» **Aim of the exercise**
Every line in the records below that holds "change" must be identified and copied.

Stored data Block Start

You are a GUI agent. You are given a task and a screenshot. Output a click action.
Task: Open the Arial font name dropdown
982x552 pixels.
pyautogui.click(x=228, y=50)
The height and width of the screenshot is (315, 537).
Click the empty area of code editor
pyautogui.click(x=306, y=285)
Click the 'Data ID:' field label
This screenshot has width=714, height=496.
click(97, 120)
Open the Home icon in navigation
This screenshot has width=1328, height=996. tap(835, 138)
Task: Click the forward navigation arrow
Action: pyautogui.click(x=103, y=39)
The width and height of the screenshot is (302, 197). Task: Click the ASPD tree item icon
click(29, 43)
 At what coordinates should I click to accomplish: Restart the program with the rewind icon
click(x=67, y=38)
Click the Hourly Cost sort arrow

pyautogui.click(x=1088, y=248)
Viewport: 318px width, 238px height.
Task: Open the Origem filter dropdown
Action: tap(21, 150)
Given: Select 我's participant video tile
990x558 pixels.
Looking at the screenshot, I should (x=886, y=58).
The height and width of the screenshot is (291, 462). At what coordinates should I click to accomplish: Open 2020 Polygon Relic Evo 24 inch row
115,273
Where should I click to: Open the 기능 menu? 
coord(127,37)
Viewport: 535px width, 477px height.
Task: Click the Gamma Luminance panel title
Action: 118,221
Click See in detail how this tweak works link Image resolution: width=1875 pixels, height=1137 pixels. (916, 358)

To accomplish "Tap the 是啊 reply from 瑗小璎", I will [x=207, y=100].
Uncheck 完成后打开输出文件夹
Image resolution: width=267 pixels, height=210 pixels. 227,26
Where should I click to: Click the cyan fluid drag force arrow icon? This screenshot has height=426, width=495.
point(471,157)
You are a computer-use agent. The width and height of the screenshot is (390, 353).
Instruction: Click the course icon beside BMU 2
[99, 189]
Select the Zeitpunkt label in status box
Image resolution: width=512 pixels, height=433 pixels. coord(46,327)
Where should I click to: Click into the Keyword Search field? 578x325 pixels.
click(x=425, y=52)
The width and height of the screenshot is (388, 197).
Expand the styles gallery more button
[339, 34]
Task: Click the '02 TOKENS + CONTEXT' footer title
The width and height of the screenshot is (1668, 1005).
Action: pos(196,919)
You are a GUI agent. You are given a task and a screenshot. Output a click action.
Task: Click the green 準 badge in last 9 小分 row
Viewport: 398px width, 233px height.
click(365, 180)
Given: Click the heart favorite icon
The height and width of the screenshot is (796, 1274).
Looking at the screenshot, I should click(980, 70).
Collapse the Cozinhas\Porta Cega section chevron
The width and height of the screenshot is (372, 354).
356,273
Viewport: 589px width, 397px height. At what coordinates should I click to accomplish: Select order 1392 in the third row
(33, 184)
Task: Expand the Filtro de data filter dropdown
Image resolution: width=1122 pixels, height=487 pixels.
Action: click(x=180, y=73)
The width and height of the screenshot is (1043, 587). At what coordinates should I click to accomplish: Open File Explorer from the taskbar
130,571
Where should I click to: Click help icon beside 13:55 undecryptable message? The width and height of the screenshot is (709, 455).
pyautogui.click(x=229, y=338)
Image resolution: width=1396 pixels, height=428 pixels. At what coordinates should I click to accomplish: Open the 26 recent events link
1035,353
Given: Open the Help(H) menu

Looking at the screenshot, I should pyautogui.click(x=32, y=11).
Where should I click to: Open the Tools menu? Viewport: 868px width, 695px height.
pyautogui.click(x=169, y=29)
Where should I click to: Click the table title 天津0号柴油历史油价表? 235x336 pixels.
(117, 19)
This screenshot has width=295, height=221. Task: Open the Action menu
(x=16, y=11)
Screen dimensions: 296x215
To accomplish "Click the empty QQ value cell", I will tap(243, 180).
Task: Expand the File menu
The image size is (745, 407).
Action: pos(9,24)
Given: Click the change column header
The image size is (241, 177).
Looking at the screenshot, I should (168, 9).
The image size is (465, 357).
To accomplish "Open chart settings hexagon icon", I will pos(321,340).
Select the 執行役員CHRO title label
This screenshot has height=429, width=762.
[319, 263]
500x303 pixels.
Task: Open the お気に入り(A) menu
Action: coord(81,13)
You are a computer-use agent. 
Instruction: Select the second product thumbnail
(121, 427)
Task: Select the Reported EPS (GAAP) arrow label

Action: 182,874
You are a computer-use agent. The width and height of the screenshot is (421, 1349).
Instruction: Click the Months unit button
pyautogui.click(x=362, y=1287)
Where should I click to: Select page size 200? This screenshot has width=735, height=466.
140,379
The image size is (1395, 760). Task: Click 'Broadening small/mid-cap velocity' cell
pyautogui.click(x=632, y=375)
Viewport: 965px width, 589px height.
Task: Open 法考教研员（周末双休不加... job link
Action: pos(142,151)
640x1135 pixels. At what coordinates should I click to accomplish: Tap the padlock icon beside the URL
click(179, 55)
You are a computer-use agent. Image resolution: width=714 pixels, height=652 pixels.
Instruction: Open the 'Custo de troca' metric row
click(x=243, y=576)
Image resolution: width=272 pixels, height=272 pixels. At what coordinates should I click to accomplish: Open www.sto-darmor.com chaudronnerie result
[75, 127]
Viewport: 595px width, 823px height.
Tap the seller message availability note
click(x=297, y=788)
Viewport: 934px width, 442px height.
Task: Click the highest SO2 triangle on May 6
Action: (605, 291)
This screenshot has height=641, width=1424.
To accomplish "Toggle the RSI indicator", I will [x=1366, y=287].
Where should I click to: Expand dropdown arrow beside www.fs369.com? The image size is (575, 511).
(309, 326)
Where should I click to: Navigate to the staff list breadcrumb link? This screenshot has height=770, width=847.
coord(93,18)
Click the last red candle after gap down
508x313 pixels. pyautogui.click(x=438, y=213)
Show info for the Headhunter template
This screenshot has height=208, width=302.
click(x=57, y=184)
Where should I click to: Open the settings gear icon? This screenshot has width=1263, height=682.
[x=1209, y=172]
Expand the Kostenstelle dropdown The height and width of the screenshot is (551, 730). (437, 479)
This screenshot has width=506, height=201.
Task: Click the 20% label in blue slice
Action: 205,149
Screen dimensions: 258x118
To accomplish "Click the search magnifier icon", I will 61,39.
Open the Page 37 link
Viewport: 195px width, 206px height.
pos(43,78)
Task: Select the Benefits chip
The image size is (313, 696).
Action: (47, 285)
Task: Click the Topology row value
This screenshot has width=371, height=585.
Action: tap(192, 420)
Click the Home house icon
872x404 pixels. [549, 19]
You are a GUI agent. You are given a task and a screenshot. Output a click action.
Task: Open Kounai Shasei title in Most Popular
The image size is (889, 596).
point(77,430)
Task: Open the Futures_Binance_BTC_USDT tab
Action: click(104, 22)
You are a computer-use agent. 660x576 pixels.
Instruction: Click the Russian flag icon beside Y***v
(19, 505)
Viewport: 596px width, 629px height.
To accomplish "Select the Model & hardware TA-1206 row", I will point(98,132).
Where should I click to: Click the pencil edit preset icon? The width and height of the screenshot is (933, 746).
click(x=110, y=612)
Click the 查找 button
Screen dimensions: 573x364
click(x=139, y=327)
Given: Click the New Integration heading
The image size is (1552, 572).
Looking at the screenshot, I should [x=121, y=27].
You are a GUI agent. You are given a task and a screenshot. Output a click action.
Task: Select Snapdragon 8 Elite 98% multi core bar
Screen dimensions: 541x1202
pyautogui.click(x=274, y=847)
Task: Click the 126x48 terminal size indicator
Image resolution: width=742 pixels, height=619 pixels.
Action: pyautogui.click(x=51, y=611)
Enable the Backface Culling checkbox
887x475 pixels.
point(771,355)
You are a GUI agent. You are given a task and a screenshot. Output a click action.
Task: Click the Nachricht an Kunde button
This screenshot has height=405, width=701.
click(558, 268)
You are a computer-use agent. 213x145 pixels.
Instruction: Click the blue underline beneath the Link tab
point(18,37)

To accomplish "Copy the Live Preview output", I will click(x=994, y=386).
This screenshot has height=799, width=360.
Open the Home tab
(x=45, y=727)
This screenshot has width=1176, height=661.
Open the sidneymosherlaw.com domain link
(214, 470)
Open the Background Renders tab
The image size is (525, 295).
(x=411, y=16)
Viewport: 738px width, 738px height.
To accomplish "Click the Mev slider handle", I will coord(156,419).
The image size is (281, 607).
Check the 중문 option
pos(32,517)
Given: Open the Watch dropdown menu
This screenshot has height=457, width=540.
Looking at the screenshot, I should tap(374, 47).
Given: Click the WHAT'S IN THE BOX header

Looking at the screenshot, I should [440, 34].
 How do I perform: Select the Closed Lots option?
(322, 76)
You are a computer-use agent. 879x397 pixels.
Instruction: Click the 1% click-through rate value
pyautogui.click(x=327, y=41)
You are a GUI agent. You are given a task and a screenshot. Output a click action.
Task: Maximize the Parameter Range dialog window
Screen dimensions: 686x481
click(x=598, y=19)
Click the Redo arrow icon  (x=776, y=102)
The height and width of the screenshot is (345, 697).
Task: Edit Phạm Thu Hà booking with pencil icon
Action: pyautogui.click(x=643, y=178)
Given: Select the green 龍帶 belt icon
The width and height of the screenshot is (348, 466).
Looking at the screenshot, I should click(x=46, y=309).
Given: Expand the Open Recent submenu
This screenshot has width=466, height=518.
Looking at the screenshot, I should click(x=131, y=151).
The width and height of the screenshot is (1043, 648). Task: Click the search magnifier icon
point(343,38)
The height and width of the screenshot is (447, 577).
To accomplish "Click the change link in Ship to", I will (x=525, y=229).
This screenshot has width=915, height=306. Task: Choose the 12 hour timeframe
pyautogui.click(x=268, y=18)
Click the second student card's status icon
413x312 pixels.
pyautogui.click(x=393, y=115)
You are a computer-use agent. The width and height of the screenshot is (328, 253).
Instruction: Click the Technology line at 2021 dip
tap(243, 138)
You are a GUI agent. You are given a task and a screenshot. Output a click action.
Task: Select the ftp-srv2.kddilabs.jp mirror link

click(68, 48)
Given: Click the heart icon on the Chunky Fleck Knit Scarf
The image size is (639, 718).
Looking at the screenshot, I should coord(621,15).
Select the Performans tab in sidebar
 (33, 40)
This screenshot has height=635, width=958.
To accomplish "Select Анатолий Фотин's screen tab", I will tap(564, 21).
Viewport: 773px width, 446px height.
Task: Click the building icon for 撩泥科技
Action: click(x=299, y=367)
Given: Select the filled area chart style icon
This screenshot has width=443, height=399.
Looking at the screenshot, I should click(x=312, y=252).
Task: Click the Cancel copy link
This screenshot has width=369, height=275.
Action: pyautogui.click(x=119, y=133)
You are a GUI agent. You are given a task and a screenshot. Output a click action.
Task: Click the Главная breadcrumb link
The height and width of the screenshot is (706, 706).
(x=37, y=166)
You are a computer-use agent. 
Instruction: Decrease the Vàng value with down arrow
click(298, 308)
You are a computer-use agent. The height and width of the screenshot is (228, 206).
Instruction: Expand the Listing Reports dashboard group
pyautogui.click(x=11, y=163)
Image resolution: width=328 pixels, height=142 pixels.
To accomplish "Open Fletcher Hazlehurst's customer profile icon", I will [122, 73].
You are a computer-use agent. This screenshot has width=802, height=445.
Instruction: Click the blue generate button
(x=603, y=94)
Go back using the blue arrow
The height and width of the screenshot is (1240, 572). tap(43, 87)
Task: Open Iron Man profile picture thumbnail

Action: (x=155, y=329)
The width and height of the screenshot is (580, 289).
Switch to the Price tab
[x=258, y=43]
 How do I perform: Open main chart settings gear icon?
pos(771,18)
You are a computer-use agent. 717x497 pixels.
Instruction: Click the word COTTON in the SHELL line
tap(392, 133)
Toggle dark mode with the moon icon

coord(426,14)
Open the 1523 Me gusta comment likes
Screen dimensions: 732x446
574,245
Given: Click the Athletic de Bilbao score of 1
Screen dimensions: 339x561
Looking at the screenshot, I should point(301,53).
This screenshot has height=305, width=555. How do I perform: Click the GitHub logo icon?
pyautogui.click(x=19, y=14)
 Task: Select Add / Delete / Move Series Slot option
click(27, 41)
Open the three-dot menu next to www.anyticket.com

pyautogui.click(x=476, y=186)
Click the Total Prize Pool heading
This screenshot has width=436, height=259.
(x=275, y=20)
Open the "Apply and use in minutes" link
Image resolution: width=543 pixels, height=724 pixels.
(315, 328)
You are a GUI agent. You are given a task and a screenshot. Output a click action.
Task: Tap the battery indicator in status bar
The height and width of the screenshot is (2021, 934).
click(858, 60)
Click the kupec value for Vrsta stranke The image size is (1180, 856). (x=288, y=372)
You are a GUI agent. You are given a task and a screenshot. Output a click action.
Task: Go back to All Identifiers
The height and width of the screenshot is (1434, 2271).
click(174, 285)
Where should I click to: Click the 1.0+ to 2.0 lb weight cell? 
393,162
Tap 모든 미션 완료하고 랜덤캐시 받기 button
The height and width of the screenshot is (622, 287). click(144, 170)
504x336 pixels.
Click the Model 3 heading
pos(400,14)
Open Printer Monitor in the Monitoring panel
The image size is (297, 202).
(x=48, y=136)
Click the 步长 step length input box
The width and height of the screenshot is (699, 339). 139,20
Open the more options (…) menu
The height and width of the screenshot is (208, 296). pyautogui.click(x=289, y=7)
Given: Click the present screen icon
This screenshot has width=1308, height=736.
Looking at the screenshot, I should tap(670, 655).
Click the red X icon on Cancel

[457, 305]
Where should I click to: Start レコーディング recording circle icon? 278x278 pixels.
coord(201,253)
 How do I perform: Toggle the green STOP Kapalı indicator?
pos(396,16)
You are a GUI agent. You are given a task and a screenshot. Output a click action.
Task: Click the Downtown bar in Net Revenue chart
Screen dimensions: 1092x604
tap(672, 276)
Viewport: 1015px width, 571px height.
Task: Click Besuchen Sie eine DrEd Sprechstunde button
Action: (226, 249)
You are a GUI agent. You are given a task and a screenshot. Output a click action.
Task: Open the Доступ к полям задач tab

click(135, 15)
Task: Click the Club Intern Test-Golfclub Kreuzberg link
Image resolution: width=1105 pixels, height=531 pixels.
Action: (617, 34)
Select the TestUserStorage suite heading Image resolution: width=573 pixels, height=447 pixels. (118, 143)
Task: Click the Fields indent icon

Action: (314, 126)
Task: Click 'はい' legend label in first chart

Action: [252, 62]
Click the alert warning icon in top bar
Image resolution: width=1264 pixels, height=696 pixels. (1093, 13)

Stored data Block End

» **Response below**
Given: Click the change column header
To accomplish "Click the change link in Ship to", I will (x=525, y=229).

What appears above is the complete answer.